- [Exercise goal]: Reproduce the entire listing below verbatim.
══════
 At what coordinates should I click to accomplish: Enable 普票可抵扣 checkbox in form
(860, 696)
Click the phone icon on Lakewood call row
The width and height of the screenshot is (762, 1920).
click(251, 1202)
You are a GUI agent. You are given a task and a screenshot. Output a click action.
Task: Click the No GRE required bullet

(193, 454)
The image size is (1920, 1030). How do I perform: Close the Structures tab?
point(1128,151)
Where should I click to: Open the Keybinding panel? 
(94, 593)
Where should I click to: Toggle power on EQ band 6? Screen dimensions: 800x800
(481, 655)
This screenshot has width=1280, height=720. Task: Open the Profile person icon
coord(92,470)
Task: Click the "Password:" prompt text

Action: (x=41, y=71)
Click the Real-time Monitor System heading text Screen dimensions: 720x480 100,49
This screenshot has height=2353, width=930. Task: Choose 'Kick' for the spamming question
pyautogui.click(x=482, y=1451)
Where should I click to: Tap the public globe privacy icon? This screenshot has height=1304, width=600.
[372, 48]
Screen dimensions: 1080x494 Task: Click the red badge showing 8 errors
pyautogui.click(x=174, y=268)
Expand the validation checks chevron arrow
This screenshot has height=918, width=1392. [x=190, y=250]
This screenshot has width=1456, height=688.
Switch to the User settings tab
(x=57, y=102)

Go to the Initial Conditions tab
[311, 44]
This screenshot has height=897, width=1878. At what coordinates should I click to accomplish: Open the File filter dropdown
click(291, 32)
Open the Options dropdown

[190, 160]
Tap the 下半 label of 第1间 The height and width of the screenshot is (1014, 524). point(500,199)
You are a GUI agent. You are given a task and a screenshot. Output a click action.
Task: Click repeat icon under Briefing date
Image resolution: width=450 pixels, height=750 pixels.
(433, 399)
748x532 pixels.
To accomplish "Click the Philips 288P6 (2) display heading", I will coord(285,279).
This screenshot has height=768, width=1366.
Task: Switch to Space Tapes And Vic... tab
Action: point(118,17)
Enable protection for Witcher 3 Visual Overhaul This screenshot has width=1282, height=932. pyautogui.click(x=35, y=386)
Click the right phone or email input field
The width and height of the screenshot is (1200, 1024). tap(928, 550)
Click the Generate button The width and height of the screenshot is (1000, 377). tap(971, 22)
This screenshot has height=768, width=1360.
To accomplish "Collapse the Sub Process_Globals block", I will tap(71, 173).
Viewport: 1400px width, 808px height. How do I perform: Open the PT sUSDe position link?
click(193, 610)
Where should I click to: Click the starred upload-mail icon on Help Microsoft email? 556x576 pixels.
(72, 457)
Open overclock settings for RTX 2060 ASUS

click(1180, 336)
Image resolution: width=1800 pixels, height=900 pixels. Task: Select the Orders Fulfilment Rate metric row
══════
- [Exercise result]:
 At what coordinates should I click to accomplish: Enable 普票可抵扣 checkbox in form
(860, 696)
Click the phone icon on Lakewood call row
The width and height of the screenshot is (762, 1920).
click(251, 1202)
You are a GUI agent. You are given a task and a screenshot. Output a click action.
Task: Click the No GRE required bullet

(193, 454)
The image size is (1920, 1030). How do I perform: Close the Structures tab?
point(1128,151)
Where should I click to: Open the Keybinding panel? 
(94, 593)
Where should I click to: Toggle power on EQ band 6? Screen dimensions: 800x800
(481, 655)
This screenshot has width=1280, height=720. Task: Open the Profile person icon
coord(92,470)
Task: Click the "Password:" prompt text

Action: (x=41, y=71)
Click the Real-time Monitor System heading text Screen dimensions: 720x480 100,49
This screenshot has height=2353, width=930. Task: Choose 'Kick' for the spamming question
pyautogui.click(x=482, y=1451)
Where should I click to: Tap the public globe privacy icon? This screenshot has height=1304, width=600.
[372, 48]
Screen dimensions: 1080x494 Task: Click the red badge showing 8 errors
pyautogui.click(x=174, y=268)
Expand the validation checks chevron arrow
This screenshot has height=918, width=1392. [x=190, y=250]
This screenshot has width=1456, height=688.
Switch to the User settings tab
(x=57, y=102)

Go to the Initial Conditions tab
[311, 44]
This screenshot has height=897, width=1878. At what coordinates should I click to accomplish: Open the File filter dropdown
click(291, 32)
Open the Options dropdown

[190, 160]
Tap the 下半 label of 第1间 The height and width of the screenshot is (1014, 524). point(500,199)
You are a GUI agent. You are given a task and a screenshot. Output a click action.
Task: Click repeat icon under Briefing date
Image resolution: width=450 pixels, height=750 pixels.
(433, 399)
748x532 pixels.
To accomplish "Click the Philips 288P6 (2) display heading", I will coord(285,279).
This screenshot has height=768, width=1366.
Task: Switch to Space Tapes And Vic... tab
Action: point(118,17)
Enable protection for Witcher 3 Visual Overhaul This screenshot has width=1282, height=932. pyautogui.click(x=35, y=386)
Click the right phone or email input field
The width and height of the screenshot is (1200, 1024). tap(928, 550)
Click the Generate button The width and height of the screenshot is (1000, 377). tap(971, 22)
This screenshot has height=768, width=1360.
To accomplish "Collapse the Sub Process_Globals block", I will tap(71, 173).
Viewport: 1400px width, 808px height. How do I perform: Open the PT sUSDe position link?
click(193, 610)
Where should I click to: Click the starred upload-mail icon on Help Microsoft email? 556x576 pixels.
(72, 457)
Open overclock settings for RTX 2060 ASUS

click(1180, 336)
Image resolution: width=1800 pixels, height=900 pixels. Task: Select the Orders Fulfilment Rate metric row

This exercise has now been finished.